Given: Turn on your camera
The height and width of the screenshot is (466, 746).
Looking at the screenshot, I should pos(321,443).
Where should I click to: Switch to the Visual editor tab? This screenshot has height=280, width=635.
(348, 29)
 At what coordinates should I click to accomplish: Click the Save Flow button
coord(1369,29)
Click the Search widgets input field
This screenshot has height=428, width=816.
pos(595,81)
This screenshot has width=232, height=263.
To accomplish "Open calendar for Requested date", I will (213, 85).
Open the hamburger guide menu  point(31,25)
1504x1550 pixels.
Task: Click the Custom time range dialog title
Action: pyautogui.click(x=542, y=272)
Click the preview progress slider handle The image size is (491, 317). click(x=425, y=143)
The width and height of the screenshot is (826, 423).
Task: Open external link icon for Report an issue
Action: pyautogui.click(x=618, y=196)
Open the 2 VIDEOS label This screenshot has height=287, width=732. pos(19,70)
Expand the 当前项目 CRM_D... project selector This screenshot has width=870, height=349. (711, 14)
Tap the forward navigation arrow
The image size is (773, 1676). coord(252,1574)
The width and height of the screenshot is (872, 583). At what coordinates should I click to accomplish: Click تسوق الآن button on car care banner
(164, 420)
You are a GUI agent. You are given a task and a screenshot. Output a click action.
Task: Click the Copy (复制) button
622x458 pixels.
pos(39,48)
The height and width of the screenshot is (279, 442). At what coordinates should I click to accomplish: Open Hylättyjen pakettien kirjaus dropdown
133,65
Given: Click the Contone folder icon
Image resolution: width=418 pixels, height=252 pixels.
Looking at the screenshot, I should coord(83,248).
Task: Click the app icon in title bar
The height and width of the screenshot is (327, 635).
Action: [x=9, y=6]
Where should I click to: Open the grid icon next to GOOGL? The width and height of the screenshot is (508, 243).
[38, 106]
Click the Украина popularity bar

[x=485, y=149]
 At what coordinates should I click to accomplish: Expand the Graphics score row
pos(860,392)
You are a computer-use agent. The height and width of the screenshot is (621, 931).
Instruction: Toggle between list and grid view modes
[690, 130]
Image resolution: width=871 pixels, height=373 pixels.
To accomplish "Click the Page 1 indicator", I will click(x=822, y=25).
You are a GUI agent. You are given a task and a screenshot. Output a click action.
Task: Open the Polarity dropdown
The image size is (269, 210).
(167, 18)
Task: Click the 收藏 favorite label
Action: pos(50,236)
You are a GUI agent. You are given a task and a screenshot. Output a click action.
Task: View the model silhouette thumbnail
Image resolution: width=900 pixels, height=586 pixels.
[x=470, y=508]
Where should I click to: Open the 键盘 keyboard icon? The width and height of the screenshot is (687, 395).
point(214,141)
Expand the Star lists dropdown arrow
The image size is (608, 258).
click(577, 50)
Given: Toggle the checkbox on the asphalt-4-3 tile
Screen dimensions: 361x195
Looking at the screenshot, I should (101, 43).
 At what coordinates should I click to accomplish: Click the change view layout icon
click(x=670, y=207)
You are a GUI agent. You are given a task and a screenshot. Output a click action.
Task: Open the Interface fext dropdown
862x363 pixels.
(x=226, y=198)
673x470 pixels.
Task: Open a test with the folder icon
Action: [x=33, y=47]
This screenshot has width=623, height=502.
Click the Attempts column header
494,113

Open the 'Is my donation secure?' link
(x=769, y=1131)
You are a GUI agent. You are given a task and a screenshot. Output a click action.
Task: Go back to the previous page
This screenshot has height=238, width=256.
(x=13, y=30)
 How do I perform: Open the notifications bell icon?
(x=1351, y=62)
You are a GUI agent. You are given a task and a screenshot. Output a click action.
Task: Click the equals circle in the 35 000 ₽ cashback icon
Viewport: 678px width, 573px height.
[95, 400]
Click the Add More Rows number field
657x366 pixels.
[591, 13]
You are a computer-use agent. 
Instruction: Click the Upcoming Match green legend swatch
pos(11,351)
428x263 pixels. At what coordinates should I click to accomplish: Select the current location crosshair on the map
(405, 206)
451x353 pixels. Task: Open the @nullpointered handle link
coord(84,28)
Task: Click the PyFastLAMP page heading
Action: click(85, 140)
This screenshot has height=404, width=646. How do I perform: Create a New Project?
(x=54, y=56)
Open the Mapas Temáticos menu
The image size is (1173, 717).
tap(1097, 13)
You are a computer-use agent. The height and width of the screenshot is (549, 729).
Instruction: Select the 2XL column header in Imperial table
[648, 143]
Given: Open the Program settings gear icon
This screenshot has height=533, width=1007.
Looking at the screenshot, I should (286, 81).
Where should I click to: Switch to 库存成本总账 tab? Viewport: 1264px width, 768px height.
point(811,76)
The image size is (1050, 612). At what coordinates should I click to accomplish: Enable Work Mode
-------------------------
## Required work
In which lines of the material above does the string "will" occur? Copy them all.

## Completed exercise
To accomplish "Open calendar for Requested date", I will (213, 85).
To accomplish "Click the Page 1 indicator", I will click(x=822, y=25).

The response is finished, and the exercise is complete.